Family Hospitalized After Brutal Ax Attack

Two women were fighting for their lives last night after an ax-wielding assailant attacked them and five other family members at their home in Sihanoukville’s Muoy commune in the early hours of Tuesday morning, according to police.

Commune police chief Prak Sophea said the attack took place at around 1:30 a.m. near the commune’s Kbal Chhay waterfall, as the seven victims—a 31-year-old woman, her 67-year-old mother, and her five children aged between 1 and 13 years old—slept in two separate beds.

“At about 1:30 a.m. today, the attacker walked inside the house, opened the family’s mosquito nets and hacked the seven with an ax when they were sleeping,” Mr. Sophea said, adding that police believed the assailant spent 15 minutes attacking the victims before fleeing.

“Fifteen minutes after the attack happened, the 10-year-old went to relatives in the same area and they alerted the commune police,” he said.

Mr. Sophea added that an initial investigation conducted by police had ruled out robbery as a motive for the attack and that an interview with the 10-year-old victim led police to believe the attack was carried out by a lone male assailant.

“We didn’t see that anything valuable was lost or that the suspect robbed the family…so we have concluded it was a revenge attack,” Mr. Sophea said, speculating that land disputes in the area could have played a role.

“We haven’t found any more evidence yet because we are waiting to question the husband who was fishing at sea when the attack happened.”

Contacted on Tuesday evening, Preah Sihanouk provincial police chief Chuon Narin said he could provide few details on the case as the investigation was in progress.

“Now we conclude it’s revenge and we have some clues already from the investigation,” Major General Narin said, declining to elaborate on what those “clues” entailed.

Due to the severity of their injuries, three of the victims—the 31-year-old woman, her 67-year-old mother and 5-year-old son—were transferred by ambulance to the Khmer-Soviet Friendship Hospital in Phnom Penh.

“The grandmother and the mother are in critical condition with life-threatening injuries and the son is critical but stable,” said James McCabe, director of operations for the Child Protection Unit, a policing unit supported by the Cambodian Children’s Fund, which is assisting the investigation.

“A lot of [the assailant’s] main attack was toward the mother and grandmother but all the children have received injuries,” he said.

“The 4-year-old boy and his 8-year-old sister and the 14-year-old sister are all still at the Kompong Som referral hospital in a stable condition,” he said, adding that all three had been able to speak to police and that the 1-year-old victim had been released into the custody of an aunt.

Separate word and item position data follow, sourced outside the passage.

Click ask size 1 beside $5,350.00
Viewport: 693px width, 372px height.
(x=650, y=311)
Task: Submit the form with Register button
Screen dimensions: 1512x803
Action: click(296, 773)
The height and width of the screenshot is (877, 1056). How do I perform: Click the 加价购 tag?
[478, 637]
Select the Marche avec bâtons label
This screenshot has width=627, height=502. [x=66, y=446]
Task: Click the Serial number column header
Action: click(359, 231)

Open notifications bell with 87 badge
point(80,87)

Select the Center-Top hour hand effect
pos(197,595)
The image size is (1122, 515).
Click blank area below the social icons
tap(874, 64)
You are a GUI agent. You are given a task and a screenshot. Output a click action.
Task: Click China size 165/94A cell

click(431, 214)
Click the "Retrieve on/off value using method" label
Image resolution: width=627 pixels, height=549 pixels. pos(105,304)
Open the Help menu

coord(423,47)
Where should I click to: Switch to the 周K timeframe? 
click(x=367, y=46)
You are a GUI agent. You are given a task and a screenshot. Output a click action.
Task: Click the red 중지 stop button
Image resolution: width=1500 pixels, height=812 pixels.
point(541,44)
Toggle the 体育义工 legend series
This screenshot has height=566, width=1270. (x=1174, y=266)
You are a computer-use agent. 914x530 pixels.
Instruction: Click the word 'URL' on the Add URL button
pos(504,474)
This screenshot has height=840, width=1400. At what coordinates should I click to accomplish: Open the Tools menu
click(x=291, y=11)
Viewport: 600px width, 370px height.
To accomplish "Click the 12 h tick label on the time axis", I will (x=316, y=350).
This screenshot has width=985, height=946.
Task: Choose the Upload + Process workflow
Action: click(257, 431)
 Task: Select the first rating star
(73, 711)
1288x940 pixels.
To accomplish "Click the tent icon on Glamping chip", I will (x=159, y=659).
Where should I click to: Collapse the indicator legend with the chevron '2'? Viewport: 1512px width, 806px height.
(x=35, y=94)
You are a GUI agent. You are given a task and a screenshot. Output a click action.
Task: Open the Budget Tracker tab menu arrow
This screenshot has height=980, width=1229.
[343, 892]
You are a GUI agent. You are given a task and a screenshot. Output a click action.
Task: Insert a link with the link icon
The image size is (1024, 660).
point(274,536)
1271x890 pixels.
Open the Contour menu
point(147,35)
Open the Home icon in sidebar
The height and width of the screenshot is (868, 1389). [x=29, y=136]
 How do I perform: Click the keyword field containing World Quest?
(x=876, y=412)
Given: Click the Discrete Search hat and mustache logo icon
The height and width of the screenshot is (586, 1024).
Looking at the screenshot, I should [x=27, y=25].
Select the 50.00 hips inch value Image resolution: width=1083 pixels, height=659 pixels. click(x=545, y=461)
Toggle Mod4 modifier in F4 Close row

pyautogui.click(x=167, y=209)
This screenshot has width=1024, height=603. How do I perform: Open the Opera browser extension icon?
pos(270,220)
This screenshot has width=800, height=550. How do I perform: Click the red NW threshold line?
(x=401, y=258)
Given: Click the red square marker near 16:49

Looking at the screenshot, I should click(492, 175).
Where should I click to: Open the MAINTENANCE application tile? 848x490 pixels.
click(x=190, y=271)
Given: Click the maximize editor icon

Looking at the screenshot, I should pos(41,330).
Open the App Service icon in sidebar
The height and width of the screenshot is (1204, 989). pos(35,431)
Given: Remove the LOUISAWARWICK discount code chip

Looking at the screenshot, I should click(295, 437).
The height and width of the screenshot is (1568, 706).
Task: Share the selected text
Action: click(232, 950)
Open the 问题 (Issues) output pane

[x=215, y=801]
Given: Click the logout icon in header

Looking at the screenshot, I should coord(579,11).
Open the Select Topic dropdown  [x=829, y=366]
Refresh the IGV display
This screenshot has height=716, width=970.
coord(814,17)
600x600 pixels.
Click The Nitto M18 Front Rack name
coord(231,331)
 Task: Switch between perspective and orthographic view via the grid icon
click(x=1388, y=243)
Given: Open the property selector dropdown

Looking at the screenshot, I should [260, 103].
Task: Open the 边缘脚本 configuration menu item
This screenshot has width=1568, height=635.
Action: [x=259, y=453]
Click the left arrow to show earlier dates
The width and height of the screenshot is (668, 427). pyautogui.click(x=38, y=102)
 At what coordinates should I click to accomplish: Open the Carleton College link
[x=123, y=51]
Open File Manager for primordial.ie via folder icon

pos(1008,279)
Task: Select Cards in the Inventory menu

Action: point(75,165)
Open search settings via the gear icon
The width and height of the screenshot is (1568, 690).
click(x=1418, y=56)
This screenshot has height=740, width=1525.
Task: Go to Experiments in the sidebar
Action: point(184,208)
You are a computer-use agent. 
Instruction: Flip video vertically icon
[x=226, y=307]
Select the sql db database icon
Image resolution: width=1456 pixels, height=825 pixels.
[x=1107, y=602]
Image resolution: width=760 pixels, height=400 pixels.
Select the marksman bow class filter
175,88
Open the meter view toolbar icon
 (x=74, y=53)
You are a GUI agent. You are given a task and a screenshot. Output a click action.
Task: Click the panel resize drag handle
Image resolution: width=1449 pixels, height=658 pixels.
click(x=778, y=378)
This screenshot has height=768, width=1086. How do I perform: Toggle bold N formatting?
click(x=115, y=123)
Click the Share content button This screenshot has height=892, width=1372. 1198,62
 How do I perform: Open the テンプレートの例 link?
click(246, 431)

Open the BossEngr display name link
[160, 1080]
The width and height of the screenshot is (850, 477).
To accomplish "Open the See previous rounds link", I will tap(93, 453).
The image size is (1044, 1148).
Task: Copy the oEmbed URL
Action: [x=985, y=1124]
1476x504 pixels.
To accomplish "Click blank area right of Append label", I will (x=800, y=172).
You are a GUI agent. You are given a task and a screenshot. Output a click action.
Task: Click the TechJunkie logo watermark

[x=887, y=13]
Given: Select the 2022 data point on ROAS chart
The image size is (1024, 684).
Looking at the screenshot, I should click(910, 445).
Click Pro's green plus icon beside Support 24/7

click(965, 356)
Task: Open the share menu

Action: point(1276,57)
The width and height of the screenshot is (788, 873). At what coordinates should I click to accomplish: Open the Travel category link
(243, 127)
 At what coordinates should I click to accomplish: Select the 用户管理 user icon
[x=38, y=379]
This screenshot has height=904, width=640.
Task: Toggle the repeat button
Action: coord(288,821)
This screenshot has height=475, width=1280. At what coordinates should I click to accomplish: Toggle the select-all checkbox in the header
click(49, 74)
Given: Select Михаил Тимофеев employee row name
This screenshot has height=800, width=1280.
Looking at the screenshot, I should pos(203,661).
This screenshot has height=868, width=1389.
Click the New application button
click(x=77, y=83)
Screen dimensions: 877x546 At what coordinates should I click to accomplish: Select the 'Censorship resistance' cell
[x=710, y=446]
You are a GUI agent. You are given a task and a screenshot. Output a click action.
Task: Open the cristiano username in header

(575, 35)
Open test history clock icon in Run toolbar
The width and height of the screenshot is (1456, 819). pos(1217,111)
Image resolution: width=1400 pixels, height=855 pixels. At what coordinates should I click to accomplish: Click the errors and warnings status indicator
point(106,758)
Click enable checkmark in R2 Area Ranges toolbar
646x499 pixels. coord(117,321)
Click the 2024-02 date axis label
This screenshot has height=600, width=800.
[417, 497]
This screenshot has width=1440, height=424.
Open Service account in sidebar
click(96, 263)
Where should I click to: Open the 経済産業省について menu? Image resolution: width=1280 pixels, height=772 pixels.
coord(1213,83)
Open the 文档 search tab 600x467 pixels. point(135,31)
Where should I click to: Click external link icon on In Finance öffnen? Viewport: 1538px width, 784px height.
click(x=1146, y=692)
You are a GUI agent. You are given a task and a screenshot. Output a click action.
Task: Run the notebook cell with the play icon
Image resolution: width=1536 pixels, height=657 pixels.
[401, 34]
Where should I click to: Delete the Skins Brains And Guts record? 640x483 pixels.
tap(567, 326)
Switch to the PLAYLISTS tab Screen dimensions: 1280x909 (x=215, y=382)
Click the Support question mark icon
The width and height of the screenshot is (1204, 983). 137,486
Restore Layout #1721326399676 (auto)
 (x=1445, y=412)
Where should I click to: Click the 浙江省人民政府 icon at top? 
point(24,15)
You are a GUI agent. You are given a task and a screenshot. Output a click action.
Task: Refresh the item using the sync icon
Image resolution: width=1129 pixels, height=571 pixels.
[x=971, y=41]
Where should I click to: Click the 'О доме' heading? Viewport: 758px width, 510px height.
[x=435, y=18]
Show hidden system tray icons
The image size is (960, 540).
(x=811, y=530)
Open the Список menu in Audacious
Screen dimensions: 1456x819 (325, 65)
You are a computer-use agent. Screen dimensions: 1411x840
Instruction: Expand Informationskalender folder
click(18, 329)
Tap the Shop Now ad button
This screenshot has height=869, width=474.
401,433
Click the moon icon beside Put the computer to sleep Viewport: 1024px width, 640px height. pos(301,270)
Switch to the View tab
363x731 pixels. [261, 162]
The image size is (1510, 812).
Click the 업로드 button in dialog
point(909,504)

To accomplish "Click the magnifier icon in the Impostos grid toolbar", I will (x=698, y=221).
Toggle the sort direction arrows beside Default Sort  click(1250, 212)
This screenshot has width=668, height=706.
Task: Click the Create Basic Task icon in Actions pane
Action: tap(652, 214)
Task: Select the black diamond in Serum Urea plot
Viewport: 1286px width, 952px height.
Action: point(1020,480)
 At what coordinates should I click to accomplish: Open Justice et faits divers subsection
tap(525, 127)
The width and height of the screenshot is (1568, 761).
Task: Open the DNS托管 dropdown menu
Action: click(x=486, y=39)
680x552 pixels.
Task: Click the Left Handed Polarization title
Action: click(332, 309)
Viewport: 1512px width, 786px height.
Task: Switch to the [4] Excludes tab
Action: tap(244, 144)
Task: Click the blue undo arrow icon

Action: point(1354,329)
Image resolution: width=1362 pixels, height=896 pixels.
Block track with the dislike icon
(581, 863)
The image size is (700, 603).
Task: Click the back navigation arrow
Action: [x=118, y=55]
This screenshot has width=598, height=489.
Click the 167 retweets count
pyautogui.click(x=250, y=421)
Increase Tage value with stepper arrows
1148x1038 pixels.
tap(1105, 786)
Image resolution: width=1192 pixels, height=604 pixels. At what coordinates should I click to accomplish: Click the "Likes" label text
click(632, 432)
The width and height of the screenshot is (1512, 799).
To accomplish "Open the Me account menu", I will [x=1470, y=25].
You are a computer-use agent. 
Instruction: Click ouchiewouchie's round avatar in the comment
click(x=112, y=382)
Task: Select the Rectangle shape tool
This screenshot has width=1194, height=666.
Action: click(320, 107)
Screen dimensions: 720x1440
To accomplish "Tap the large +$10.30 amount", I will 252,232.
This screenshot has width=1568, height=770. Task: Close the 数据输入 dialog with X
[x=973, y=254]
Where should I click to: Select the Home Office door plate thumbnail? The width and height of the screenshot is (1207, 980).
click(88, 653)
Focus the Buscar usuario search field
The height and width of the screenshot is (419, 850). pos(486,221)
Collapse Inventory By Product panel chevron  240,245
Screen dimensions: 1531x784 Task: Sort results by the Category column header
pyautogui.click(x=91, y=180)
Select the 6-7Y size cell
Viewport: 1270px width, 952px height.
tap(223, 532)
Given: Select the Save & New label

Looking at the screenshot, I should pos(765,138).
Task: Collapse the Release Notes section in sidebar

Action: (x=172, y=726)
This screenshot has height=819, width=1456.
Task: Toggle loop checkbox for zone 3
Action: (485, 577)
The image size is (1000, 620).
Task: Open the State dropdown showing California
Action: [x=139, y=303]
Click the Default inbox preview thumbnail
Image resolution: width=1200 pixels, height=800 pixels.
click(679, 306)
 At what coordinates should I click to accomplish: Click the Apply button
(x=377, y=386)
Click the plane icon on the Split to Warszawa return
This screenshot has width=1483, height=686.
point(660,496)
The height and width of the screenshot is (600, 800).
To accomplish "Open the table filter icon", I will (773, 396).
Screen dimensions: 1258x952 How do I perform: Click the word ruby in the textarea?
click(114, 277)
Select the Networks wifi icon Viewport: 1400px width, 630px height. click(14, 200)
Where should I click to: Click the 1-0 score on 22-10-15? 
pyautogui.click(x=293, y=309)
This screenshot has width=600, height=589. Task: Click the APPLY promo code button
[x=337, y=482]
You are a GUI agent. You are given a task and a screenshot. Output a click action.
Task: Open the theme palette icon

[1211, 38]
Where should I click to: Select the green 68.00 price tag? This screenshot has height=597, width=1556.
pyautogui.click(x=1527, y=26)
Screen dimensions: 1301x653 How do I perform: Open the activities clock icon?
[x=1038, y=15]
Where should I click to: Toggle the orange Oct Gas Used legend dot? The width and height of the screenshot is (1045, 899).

Asked about possible motives in the case and if any suspects had been identified, Mr. McCabe would only say the investigation was in progress.

“It’s still early in what is going to be a lengthy investigation,” he said. “At this stage, we are unable to establish if anything has been stolen.”

At the Khmer-Soviet hospital on Tuesday afternoon, a visibly distraught Kong Phearum—the husband, son-in-law and father of the victims, who was at sea at the time of the early morning attack—said that he was at a loss as to why his family had been targeted, but added he had been involved in a “minor problem” regarding land ownership.

“I built my house on state land but that state land was sold to somebody else and was then continuously sold to others,” he said. “I have had a minor problem with the person who now claims to own the land but we never talk face to face.”

Mr. Phearum added that he heard that the purported landowner—who he said was a Chinese national—was now in jail, but had planned to file a complaint against him.

Mr. Phearum identified his wife as Oum Phana, and his mother-in-law as Touch Som Oun. While he believed a golden necklace had been taken during the attack, he said the brutality of the assault indicated it was not a simple burglary.

“I think that this is not a kind of robbery,” he said. “If they only wanted to rob the 3 grams of the gold from my wife, they might not have also attempted to kill my old mother-in-law and my youngest daughter, who is only 2 years old.”